薬剤師国家試験 第99回 問314-315 過去問解説

 問 題     

35歳男性。微熱、鼻水、咳の症状を訴えて薬局を訪れ、対応した薬剤師が、以下の成分からなる総合感冒薬を販売することとなった。この男性には服用薬はなく、副作用歴、アレルギー歴のいずれもないことを確認した。

問314

この男性から、この総合感冒薬を服用した後に以下の症状の訴えがあった場合、直ちに服用を中止させ医師への受診勧奨を行わなければならない事例はどれか。2つ選べ。

  1. 便秘気味になった。
  2. 口が渇いた。
  3. 眠気を催した。
  4. 高熱が出て、目の粘膜に水ぶくれができた。
  5. 服用後すぐに息苦しさが現れた。

問315

その後、この男性が医療機関で受診したところ、当該症状は、医薬品の副作用であると診断され、副作用被害救済制度の説明がなされた。副作用被害救済制度に関する記述のうち、正しいのはどれか。2つ選べ。

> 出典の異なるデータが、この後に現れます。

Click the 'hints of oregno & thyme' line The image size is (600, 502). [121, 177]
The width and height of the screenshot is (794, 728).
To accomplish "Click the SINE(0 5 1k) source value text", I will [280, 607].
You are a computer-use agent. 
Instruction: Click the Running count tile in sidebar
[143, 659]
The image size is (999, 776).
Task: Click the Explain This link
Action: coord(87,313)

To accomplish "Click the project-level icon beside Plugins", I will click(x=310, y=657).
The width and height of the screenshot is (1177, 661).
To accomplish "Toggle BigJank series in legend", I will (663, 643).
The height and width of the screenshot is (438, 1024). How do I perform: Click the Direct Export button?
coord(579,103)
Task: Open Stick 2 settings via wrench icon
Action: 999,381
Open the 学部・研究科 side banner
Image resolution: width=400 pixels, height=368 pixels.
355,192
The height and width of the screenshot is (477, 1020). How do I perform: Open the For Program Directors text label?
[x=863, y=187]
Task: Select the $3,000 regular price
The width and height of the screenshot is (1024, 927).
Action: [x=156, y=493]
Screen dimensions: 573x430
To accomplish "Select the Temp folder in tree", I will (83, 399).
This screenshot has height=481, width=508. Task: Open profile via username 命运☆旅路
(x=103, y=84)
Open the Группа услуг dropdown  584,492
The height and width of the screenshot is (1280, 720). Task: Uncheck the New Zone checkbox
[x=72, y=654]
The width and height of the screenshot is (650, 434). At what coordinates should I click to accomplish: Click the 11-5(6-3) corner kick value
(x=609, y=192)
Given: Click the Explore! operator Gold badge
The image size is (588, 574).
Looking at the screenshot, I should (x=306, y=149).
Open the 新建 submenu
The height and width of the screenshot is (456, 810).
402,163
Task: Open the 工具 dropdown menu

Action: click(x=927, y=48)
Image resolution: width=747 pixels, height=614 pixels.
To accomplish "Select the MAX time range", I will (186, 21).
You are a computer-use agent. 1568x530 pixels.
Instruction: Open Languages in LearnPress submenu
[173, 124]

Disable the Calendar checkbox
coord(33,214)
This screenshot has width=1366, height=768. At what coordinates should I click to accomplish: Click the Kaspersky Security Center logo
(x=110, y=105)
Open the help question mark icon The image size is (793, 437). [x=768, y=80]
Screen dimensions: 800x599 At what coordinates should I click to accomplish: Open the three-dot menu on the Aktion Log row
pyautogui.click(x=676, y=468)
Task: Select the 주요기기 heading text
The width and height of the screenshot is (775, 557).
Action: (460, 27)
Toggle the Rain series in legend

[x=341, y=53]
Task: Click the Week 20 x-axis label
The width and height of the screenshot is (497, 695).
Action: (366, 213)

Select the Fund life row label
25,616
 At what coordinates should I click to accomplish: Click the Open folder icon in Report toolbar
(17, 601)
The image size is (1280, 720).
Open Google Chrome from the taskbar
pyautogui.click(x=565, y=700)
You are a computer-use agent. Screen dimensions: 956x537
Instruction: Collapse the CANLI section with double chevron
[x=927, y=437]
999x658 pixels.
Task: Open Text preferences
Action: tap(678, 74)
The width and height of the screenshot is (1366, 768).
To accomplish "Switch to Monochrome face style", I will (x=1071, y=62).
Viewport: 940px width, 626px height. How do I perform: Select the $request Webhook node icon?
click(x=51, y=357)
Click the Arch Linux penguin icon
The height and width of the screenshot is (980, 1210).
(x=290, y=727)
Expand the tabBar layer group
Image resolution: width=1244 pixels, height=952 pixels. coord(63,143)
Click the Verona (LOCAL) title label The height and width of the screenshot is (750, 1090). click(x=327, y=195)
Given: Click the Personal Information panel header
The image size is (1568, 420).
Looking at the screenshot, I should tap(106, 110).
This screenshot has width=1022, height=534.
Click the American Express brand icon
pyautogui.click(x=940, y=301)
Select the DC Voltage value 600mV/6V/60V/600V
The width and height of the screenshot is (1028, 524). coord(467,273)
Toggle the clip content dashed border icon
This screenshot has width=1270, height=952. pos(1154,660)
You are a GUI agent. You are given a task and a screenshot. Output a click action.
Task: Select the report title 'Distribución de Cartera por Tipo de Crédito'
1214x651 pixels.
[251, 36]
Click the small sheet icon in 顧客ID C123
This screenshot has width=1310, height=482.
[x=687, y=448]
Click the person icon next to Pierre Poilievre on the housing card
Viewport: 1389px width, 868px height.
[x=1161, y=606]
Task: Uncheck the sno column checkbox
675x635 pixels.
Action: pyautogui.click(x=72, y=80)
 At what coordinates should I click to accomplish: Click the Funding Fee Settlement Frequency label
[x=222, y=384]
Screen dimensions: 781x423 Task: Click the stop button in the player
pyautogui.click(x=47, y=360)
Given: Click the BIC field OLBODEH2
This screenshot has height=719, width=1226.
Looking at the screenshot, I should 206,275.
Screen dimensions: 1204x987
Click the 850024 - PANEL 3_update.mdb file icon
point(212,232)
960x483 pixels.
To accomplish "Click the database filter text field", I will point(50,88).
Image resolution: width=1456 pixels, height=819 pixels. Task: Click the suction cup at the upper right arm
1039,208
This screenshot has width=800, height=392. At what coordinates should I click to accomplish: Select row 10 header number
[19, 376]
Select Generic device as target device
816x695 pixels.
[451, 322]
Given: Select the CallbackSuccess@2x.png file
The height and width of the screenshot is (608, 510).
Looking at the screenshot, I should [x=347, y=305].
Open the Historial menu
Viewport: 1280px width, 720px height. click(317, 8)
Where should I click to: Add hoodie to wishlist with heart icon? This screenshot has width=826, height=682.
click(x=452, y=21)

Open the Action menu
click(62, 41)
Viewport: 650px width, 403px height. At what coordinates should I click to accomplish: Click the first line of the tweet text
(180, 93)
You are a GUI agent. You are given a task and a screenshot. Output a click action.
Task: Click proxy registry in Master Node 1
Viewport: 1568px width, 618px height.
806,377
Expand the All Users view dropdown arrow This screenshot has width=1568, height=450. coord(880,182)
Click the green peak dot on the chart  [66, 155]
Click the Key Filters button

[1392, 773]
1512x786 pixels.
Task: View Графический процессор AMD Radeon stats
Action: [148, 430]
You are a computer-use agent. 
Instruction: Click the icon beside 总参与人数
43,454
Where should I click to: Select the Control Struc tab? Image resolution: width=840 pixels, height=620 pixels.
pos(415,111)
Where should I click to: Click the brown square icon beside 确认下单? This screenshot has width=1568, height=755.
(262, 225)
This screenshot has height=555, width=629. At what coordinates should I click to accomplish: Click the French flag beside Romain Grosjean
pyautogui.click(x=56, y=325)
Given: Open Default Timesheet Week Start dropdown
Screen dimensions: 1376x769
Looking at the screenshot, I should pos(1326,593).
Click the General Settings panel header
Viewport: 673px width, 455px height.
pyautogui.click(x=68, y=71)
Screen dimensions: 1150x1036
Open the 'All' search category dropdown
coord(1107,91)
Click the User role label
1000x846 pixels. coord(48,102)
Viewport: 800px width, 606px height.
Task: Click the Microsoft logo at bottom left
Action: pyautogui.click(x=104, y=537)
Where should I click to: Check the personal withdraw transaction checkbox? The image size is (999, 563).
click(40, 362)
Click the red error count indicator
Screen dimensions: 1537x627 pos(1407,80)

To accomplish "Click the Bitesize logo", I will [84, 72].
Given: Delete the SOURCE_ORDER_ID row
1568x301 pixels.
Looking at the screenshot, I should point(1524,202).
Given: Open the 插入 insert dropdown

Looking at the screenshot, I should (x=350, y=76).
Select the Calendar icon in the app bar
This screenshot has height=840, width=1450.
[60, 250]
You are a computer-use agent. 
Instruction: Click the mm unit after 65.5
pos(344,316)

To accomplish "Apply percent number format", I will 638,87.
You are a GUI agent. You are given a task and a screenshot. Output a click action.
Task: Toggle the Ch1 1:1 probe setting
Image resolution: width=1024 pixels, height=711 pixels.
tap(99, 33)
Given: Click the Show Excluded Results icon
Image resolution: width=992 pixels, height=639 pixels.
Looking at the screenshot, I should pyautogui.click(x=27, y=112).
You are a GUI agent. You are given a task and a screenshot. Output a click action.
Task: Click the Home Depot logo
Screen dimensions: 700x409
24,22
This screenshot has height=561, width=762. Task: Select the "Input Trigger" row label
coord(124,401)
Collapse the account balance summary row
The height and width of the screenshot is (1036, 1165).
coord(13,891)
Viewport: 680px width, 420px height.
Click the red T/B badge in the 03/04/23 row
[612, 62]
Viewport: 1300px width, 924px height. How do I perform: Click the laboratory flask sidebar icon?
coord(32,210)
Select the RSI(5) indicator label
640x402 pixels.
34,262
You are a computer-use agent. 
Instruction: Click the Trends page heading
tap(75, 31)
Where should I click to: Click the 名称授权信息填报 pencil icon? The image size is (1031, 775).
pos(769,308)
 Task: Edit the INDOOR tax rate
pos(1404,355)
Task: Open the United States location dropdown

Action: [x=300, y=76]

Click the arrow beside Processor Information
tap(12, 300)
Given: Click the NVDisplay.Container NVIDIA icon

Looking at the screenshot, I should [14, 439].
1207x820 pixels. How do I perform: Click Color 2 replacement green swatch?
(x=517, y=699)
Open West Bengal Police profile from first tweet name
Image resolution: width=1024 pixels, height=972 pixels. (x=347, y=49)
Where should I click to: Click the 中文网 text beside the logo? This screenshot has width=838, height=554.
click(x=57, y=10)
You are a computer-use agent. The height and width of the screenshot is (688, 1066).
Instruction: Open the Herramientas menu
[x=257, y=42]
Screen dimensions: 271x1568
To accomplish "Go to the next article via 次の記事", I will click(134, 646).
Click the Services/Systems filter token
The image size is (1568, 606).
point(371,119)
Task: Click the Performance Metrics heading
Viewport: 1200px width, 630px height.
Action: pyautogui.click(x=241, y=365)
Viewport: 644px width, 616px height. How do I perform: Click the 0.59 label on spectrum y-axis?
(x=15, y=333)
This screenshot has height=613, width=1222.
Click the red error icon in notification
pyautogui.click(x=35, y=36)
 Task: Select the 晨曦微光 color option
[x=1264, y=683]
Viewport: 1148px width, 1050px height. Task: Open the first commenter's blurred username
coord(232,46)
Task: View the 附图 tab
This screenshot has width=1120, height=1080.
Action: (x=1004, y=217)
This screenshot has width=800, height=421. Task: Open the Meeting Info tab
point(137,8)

  1. 添付文書に記載されている用法・用量に従わずに使用した場合、救済の対象とならないことがある。
  2. 副作用被害救済制度には、葬祭料の支給に関する規定はない。
  3. 副作用被害救済の請求があった場合、対象となる疾病等が医薬品の副作用によるものであるかどうか等の医学的薬学的判定については厚生労働大臣が行う。
  4. 医薬品の副作用による疾病について医療費及び医療手当が支給されるには、必ず入院治療が行われる必要がある。
  5. 医薬品の副作用によって障害が残った場合、障害年金は障害の程度にかかわらず、一律決まった額が支給される。

 

 

 

 

 

正解.
問314:4, 5
問315:1, 3

 解 説     

問314

便秘はジヒドロコデインリン酸、口渇、眠気はクロルフェニラミンマレインの代表的な副作用です。これらは、副作用を感じたら服用をやめれば、受診勧奨は特に必要ありません。

選択肢 4,5 の症状は
スティーブンス・ジョンソン症候群(SJS)の副作用の疑いがあります。SJS は、死亡率 数 % にも及ぶ症状であり回復しても重度の後遺症の残る可能性があります。発症の初期に的確な治療を行うことが副作用の重篤化を防ぐことにつながります。そのため、これらの症状の訴えがあった場合、直ちに服用を中止させ医師への受診勧奨を行わなければなりません。

以上より、正解は 4,5 です。

問315

選択肢 1 は、正しい記述です。
副作用被害救済制度の目的は健康被害への救済です。しかし、勝手な使用法により生じた健康被害まで救済することが目的では、ありません。すなわち、医薬品の特殊性から、使用にあたり万全の注意を払ってもなお副作用の発生を防止しきれない場合があるがゆえに生じる健康被害の救済が、目的です。

選択肢 2 ですが
葬祭料も、救済制度の給付の種類に含まれます。よって、選択肢 2 は誤りです。

選択肢 3 は、正しい記述です。
医学的薬学的な判定は、薬事・食品衛生審議会への諮問を行った上で審議会からの答申を受けて厚生労働大臣が行います。※ ちなみに 判定してください と 申出るのはPMDA です。健康被害者 → PMDA → 厚生労働大臣 ⇄ 薬事・食品衛生審議会という流れで、進んでいきます。

選択肢 4 ですが
副作用による疾病は「入院を必要とする程度のもの」とされていますが必ずしも入院が必要では、ありません。やむを得ず自宅療養を行っているが、入院治療が必要と認められる場合も救済の対象となります。一方で、仮に入院していたとしても、副作用による疾病だけを見ると入院治療を必要としない程度の場合は本救済制度の対象とはなりません。よって、選択肢 4 は誤りです。

選択肢 5 ですが
障害の程度によって、給付額が変わります。よって、選択肢 5 は誤りです。

以上より、正解は 1,3 です。